Вчера мы переезжали через Волгу на пароме. Погода стояла отвратительная, дул резкий и пронзительный ветер, и косой холодный дождь хлестал по ветхому судну. Казалось, оно вот-вот зачерпнет воды и пойдет ко дну. Я вспомнил, что в Петербурге никто не торопится спасать людей, упавших в Неву, и говорил себе: если ты начнешь тонуть, никто не бросится в воду, чтобы тебя спасти, никто не закричит, не взволнуется. У русских такой печальный и пришибленный вид, что они, вероятно, относятся с одинаковым равнодушием и к своей, и к чужой гибели. Жизнь человеческая не имеет здесь никакой цены.
В России существование окружено такими стеснениями, что каждый, мне кажется, лелеет тайную мечту уехать куда глаза глядят, но мечте этой не суждено претвориться в жизнь.

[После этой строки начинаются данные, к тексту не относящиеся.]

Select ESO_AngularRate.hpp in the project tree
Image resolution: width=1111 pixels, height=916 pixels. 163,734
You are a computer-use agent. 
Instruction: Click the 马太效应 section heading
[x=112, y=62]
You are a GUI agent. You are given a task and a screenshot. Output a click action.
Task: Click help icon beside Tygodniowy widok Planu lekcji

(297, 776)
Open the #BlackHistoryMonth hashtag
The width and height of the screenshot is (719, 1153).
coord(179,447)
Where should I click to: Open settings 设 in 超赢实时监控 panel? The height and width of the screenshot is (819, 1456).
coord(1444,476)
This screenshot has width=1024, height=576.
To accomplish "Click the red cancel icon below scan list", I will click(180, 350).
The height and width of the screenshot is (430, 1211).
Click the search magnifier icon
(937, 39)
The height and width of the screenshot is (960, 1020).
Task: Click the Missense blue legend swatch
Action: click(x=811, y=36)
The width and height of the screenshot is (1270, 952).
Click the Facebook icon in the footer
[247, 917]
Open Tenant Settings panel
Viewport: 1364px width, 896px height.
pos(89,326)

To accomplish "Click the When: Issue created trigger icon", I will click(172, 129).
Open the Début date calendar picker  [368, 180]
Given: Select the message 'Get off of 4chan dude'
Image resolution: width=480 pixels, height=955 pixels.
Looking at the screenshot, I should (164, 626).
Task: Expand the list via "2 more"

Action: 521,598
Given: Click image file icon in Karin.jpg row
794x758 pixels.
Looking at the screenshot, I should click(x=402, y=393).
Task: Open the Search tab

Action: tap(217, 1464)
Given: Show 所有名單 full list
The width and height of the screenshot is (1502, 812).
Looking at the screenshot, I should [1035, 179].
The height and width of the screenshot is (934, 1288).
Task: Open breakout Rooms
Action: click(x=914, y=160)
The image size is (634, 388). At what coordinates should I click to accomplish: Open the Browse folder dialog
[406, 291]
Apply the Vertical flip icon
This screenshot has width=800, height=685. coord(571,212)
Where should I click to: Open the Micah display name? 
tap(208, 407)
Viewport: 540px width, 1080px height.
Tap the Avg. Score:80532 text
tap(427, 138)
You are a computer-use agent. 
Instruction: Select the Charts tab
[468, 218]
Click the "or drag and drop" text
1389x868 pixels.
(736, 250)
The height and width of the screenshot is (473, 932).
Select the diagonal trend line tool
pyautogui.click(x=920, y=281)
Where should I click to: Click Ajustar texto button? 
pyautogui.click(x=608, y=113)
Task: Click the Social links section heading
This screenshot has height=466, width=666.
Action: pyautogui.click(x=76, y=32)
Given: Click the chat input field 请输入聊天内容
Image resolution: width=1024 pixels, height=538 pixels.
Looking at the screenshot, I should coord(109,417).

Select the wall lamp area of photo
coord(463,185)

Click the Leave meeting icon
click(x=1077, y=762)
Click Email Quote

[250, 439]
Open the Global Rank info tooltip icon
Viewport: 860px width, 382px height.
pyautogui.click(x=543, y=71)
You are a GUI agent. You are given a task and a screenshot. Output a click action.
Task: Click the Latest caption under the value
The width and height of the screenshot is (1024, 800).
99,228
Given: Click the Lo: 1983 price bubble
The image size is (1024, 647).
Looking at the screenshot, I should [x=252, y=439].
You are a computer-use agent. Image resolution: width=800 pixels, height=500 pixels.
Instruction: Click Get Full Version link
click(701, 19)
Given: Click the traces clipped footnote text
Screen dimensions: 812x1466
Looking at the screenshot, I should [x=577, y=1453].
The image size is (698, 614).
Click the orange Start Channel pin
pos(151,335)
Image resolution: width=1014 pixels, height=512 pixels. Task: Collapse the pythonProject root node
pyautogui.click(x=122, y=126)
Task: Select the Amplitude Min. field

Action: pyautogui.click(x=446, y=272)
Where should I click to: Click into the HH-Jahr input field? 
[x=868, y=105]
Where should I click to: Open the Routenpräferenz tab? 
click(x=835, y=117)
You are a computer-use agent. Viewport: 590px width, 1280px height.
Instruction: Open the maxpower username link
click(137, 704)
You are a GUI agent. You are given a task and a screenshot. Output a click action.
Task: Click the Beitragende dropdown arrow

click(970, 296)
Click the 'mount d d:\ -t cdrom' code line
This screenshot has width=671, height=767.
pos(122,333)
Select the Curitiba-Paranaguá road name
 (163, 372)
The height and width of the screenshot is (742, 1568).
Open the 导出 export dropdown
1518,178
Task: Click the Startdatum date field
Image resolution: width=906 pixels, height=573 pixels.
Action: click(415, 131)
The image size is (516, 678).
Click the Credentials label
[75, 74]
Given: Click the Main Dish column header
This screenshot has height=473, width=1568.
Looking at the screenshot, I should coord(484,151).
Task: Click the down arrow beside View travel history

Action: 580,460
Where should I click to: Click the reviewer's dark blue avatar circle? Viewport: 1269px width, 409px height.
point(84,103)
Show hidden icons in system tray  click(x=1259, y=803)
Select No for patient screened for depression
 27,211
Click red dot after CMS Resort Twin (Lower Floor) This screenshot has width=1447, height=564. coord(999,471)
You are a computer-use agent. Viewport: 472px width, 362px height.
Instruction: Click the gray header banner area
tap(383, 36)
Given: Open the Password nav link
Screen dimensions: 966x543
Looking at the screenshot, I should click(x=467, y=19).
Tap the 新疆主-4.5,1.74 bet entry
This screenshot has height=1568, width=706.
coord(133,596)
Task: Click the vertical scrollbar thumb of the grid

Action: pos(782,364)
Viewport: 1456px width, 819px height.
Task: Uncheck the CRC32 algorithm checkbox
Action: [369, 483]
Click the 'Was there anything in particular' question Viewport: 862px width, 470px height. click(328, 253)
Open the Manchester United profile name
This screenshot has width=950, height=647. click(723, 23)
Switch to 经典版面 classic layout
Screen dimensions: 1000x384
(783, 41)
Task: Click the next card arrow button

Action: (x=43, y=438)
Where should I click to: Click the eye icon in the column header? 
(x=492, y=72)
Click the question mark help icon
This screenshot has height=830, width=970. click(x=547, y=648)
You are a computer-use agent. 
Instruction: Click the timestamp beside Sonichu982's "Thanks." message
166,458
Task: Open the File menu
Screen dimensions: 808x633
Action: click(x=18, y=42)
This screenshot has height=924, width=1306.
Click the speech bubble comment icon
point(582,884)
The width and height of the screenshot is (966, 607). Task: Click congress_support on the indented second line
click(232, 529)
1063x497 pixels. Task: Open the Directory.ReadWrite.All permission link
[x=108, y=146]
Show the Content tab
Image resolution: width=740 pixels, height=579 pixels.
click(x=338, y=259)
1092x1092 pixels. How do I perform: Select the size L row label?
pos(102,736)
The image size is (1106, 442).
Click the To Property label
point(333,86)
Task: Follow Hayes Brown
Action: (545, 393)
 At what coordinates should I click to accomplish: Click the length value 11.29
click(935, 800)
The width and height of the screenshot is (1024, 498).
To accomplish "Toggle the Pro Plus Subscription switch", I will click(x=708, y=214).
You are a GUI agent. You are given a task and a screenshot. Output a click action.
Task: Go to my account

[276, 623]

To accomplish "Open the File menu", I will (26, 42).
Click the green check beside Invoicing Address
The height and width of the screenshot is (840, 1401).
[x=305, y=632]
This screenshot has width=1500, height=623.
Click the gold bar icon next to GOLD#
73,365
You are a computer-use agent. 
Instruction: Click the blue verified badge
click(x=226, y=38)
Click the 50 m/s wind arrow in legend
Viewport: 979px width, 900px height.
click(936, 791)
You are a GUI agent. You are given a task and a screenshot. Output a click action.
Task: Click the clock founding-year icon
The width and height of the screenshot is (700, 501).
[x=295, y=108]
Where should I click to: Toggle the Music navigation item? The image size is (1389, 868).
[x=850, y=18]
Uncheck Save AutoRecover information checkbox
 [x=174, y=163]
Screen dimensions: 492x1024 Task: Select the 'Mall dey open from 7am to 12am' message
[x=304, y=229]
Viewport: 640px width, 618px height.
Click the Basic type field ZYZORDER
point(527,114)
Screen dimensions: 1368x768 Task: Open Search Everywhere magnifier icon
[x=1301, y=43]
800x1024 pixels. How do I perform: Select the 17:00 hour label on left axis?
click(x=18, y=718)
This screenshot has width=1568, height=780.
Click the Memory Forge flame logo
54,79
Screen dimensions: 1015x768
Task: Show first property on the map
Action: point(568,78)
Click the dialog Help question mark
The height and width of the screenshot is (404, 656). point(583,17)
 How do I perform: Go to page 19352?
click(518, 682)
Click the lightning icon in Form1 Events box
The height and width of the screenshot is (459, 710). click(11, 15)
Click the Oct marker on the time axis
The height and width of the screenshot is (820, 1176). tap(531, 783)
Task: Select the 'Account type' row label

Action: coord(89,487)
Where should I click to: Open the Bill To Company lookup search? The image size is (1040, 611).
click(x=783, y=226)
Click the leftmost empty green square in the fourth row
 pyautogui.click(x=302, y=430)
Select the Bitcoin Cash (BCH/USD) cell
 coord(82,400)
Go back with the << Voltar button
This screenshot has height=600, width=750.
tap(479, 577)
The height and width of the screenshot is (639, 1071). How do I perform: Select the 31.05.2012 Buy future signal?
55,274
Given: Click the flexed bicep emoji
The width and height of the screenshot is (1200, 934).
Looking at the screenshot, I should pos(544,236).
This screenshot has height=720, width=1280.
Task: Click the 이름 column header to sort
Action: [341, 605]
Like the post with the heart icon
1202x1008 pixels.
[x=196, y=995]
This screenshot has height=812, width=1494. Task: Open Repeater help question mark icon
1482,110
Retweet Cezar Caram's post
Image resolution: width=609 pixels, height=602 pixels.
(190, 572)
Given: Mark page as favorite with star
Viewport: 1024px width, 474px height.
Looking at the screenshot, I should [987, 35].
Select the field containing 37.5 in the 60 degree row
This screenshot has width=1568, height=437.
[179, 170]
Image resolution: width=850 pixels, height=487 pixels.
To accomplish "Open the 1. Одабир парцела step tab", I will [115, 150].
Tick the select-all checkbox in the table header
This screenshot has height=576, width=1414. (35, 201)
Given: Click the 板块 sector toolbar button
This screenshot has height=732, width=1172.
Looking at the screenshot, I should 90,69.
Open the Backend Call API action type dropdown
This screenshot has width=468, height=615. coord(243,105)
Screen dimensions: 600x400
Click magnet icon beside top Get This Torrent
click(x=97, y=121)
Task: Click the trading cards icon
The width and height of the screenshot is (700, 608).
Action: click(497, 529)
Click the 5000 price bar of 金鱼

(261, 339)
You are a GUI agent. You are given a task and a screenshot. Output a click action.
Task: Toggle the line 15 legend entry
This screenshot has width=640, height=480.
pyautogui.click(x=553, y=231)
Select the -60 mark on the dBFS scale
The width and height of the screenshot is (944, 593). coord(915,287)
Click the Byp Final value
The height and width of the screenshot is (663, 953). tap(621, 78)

Дворянам не дают паспорта, у крестьян нет денег, и все остаются на месте, сидят по своим углам с терпением и мужеством отчаяния. Самоотречение и покорность, считающиеся добродетелями в любой стране, превращаются здесь в пороки, ибо они способствуют неизменности насильственного порядка вещей.
Здесь дело идет вовсе не о политической свободе, но о личной независимости, о возможности передвижения и даже о самопроизвольном выражении естественных человеческих чувств. Рабы ссорятся только вполголоса, под сурдинку, ибо гнев является привилегией власть имущих. Чем больше я вижу людей, сохраняющих видимость спокойствия при таком режиме, тем сильнее я их жалею. Покой или кнут! – такова дилемма для каждого. Роль кнута для знати исполняет Сибирь, а Сибирь не что иное, как Россия в квадрате.
Я пишу эти строки в дремучем лесу, вдали от человеческого жилья. Невозможная дорога – сыпучий песок и бревна – опять повредила мой тарантас. И пока мой камердинер с помощью крестьянина, которого само небо нам послало, занимается ремонтом на скорую руку, я, униженно сознавая свою бесполезность и чувствуя, что мои попытки помочь только бы им помешали, занялся более свойственным мне делом и вот пишу, чтобы доказать всю ненужность умственной культуры в тех случаях, когда человек, лишенный всех благ цивилизации, принужден один на один бороться с дикой первобытной природой.
Только здесь, в глубине России, можно понять, какими способностями был выделен первобытный человек и чего лишила его утонченность нашей цивилизации. Повторяю еще раз: в этой патриархальной стране цивилизация портит человека. Славянин по природе сметлив, музыкален, почти сострадателен, а вымуштрованный подданный Николая – фальшив, тщеславен, деспотичен и переимчив, как обезьяна. Лет полтораста понадобится для того, чтобы привести в соответствие нравы с современными европейскими идеями, и то лишь в том случае, если в течение этого длинного ряда лет русскими будут управлять только просвещенные монархи и друзья прогресса, как ныне принято выражаться. Теперь же глубокая рознь между сословиями делает общественную жизнь в России аморальной и невыносимо тяжелой. Будущее покажет, может ли военная слава вознаградить русский народ за все невзгоды, причиняемые ему общественным и политическим строем.
Видя, как трудится наш спаситель-крестьянин над починкой злополучной повозки, я вспоминаю часто слышанное мною утверждение, что русские необычайно ловки и искусны, и вижу, как это верно.
Русский крестьянин не знает препятствий, но не для удовлетворения своих желаний (несчастный слепец!), а для выполнения полученного приказания. Вооруженный топором, он превращается в волшебника и вновь обретает для вас культурные блага в пустыне и лесной чаще. Он починит ваш экипаж, он заменит сломанное колесо срубленным деревом, привязанным одним концом к оси повозки, а другим концом волочащимся по земле. Если телега ваша окончательно откажется служить, он в мгновение ока соорудит вам новую из обломков старой. Если вы захотите переночевать среди леса, он в несколько часов сколотит хижину и, устроив вас как можно уютнее и удобнее, завернется в свой тулуп и заснет на пороге импровизированного ночлега, охраняя ваш сон, как верный часовой, или усядется около шалаша под деревом и, мечтательно глядя в высь, начнет вас развлекать меланхоличными напевами, так гармонирующими с лучшими движениями вашего сердца, ибо врожденная музыкальность является одним из даров этой избранной расы. Но никогда ему не придет в голову мысль, что по справедливости он мог бы занять место рядом с вами в созданном его руками шалаше.
Долго ли будет провидение держать под гнетом этот народ, цвет человеческой расы? Когда пробьет для него час освобождения, больше того, час торжества? Кто знает? Кто возьмется ответить на этот вопрос?